__Required action__: When the string "will" is part of a line below, that line should be copied.

__Data shown__:

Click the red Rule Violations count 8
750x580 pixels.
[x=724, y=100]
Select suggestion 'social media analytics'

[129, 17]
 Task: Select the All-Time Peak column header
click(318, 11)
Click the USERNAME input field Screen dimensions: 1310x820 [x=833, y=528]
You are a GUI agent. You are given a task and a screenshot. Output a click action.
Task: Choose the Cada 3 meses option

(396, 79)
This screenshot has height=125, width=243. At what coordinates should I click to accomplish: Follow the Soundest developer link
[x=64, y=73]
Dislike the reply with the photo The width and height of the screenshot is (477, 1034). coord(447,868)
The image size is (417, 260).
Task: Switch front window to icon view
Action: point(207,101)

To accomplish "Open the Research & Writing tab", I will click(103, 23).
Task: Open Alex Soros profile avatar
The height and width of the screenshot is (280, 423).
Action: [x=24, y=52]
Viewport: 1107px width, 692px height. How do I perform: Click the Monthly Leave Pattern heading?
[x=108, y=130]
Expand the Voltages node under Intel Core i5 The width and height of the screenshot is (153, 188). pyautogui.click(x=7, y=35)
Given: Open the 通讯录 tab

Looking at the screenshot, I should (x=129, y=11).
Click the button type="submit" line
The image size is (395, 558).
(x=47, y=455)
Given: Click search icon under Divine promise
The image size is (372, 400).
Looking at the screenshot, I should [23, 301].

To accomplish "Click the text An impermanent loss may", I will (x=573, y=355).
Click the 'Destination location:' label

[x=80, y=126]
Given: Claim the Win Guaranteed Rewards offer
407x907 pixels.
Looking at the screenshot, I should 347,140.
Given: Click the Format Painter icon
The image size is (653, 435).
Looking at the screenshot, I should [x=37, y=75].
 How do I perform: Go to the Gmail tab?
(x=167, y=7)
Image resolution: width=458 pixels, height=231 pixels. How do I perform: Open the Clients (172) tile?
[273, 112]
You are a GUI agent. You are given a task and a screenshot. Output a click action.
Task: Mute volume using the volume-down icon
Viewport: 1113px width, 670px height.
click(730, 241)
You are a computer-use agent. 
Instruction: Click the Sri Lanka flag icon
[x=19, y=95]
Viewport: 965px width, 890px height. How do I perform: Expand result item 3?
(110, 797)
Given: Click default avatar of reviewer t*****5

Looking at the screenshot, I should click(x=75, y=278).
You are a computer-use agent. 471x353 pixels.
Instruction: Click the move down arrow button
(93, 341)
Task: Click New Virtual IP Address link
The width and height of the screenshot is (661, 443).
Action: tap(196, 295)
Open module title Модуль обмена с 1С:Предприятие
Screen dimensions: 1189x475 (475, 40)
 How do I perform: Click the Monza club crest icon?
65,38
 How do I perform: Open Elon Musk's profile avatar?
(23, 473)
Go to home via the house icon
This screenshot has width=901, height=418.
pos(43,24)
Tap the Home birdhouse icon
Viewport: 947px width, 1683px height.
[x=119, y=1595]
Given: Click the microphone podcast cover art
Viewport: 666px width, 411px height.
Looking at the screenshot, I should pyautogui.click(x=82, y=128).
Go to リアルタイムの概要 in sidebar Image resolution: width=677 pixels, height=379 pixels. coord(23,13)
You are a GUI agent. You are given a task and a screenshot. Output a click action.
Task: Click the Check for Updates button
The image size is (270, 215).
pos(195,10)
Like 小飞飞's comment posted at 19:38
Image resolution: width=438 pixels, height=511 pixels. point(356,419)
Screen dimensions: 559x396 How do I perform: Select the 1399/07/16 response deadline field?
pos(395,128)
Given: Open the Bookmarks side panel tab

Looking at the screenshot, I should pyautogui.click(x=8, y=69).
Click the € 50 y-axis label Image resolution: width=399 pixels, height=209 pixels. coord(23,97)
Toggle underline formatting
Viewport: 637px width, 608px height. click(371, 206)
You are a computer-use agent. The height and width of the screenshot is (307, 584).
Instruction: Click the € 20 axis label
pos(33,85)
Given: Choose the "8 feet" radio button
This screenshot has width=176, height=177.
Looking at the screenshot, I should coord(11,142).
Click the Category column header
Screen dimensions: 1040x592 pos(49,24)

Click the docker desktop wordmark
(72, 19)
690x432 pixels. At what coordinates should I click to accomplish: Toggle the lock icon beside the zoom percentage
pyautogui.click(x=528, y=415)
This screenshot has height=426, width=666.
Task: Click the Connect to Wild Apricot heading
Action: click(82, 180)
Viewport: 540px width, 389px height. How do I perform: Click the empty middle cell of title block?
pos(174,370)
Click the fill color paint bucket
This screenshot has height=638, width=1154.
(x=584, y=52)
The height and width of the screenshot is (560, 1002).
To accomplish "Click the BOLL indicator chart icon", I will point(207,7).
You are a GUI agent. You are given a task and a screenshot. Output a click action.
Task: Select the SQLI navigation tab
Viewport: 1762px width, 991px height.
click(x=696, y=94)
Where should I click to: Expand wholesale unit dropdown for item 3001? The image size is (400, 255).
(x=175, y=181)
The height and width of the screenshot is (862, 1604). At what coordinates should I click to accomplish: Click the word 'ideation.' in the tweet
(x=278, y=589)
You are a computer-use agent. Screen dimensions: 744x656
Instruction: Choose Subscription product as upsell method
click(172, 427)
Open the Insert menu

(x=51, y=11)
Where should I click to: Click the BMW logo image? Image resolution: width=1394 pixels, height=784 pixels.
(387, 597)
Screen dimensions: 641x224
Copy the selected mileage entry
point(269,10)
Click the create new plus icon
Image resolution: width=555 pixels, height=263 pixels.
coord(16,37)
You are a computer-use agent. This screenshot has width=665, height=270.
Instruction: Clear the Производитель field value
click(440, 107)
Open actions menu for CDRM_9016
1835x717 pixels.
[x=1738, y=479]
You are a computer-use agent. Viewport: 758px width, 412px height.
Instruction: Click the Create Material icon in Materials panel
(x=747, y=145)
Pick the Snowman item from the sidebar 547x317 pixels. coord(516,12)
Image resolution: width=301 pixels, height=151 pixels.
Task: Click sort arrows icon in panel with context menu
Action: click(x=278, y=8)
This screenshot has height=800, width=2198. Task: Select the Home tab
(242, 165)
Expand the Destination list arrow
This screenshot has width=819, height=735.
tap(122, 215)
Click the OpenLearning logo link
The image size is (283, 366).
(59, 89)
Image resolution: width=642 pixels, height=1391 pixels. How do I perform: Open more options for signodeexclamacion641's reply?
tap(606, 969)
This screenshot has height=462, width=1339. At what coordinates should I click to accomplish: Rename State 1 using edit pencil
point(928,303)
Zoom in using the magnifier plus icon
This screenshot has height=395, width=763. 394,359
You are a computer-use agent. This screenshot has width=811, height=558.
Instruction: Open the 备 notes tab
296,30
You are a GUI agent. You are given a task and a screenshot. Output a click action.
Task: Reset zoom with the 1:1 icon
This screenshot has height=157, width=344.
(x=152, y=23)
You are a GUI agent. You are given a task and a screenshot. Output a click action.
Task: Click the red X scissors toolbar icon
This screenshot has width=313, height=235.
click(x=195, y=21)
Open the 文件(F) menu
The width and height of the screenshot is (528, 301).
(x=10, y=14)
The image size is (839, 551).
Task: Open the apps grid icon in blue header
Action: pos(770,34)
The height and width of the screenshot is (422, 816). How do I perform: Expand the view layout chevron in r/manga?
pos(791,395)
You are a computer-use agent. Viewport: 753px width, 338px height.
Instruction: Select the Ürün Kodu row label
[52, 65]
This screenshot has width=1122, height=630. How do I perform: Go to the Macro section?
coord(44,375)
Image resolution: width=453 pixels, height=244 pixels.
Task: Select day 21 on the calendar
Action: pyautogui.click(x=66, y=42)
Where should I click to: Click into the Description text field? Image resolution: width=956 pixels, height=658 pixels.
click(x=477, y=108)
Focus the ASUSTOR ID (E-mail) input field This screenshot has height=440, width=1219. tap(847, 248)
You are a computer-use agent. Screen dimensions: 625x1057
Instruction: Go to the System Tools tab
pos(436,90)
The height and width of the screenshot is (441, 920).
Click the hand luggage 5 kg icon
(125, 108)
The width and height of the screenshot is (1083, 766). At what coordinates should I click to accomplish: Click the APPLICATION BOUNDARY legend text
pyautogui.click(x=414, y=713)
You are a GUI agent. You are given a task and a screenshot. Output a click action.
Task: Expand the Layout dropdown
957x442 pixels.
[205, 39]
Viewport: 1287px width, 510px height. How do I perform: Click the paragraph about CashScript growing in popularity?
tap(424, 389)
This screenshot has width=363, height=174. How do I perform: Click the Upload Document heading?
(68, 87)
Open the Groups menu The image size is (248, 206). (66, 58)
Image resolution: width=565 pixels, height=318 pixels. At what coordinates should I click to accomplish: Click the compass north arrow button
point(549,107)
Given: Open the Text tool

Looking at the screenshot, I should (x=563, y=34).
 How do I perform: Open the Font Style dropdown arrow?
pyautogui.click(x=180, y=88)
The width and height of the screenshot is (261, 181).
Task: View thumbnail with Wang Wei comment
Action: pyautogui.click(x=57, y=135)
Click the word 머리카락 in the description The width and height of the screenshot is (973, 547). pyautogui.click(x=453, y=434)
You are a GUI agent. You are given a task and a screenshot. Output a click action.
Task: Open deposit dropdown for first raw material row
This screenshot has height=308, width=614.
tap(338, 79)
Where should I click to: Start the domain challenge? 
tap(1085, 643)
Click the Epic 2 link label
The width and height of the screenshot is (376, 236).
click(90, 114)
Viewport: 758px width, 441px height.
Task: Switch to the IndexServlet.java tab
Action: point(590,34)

__Response area__:
To accomplish "Open the Research & Writing tab", I will click(103, 23).
To accomplish "Click the text An impermanent loss may", I will (x=573, y=355).
To accomplish "Click the BOLL indicator chart icon", I will point(207,7).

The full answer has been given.